Wrathful newspaper articles used to claim that peasants were exploiting
the cheapness of the traditional Russian staple, and using bread to fatten
pigs. The former Soviet President Mikhail Gorbachev scored his compatriots
for failing to value bread sufficiently, recalling how he had observed
boys using a loaf of bread as a substitute for a football.

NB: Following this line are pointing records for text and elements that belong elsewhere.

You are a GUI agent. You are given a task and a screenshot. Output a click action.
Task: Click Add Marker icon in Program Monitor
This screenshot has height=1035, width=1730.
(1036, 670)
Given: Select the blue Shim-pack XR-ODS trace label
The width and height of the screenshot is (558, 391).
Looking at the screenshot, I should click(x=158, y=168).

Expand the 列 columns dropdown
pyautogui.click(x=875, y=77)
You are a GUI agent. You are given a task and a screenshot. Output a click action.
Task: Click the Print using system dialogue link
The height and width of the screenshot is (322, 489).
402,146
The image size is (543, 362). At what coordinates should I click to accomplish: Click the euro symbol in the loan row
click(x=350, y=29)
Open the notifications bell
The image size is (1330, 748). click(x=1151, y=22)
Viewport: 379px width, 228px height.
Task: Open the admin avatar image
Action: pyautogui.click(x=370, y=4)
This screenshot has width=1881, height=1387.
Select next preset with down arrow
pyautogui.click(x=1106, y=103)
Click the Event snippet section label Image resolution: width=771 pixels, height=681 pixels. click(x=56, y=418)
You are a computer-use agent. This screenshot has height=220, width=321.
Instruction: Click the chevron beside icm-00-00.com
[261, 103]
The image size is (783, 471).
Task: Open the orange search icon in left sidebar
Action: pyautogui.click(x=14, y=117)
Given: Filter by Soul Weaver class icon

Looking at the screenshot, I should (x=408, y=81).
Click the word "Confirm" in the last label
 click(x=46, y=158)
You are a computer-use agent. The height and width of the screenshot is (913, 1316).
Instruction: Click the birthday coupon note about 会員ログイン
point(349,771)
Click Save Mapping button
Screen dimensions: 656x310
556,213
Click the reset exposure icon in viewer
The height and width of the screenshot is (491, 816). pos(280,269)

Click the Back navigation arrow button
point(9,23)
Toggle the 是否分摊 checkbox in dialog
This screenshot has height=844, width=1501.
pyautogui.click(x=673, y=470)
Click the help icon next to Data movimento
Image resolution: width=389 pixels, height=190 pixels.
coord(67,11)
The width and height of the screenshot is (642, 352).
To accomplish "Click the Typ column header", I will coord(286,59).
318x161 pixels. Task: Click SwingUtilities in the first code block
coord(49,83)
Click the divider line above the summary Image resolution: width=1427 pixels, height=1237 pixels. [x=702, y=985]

It was during those years that controls on the Soviet press were first
loosened, then dropped altogether. Pro-capitalist journalists were able to
refer sarcastically to the Soviet Union's huge grain imports, and to the
heavy subsidies needed to make cheap bread freely available. Under the
market system prior to the World War I, readers were reminded, Russia had
been a major grain exporter!
How times change. Capitalism has returned to Russia, and in the first half
of November Muscovites were being terrorised with predictions that early
in 1996 bread would cost 10,000 roubles (about US$2) a loaf. Leonid
Cheshinsky, head of the state grain corporation Roskhlebprodukt,
reportedly cited this figure - which would represent a quadrupling of the
price of bread in less than three months - at a Moscow city government
session on October 31.
Quite untrue, a spokesperson for the Moscow city government's food
resources department retorted. The real price in January of a typical
half-kilo loaf of white bread would be about 3000 roubles, up from around
2500 roubles early in November.
The same official had to admit, however, that bread prices in the Russian
capital had been rising during the autumn at 8 to 10% each month, compared
with general monthly inflation of 4 to 5% Other sources indicated that if
the market were allowed free play in determining bread prices, these
prices would at least double in the near future. A writer for the business
paper Finansovye Izvestiya noted that the cost of grain accounted for
about 30% of the price of bread in Russia, compared with 8-10% in the
West; on this basis, current world grain prices would translate into
prices for Russian bread of more than 5000 roubles (US$1) a loaf.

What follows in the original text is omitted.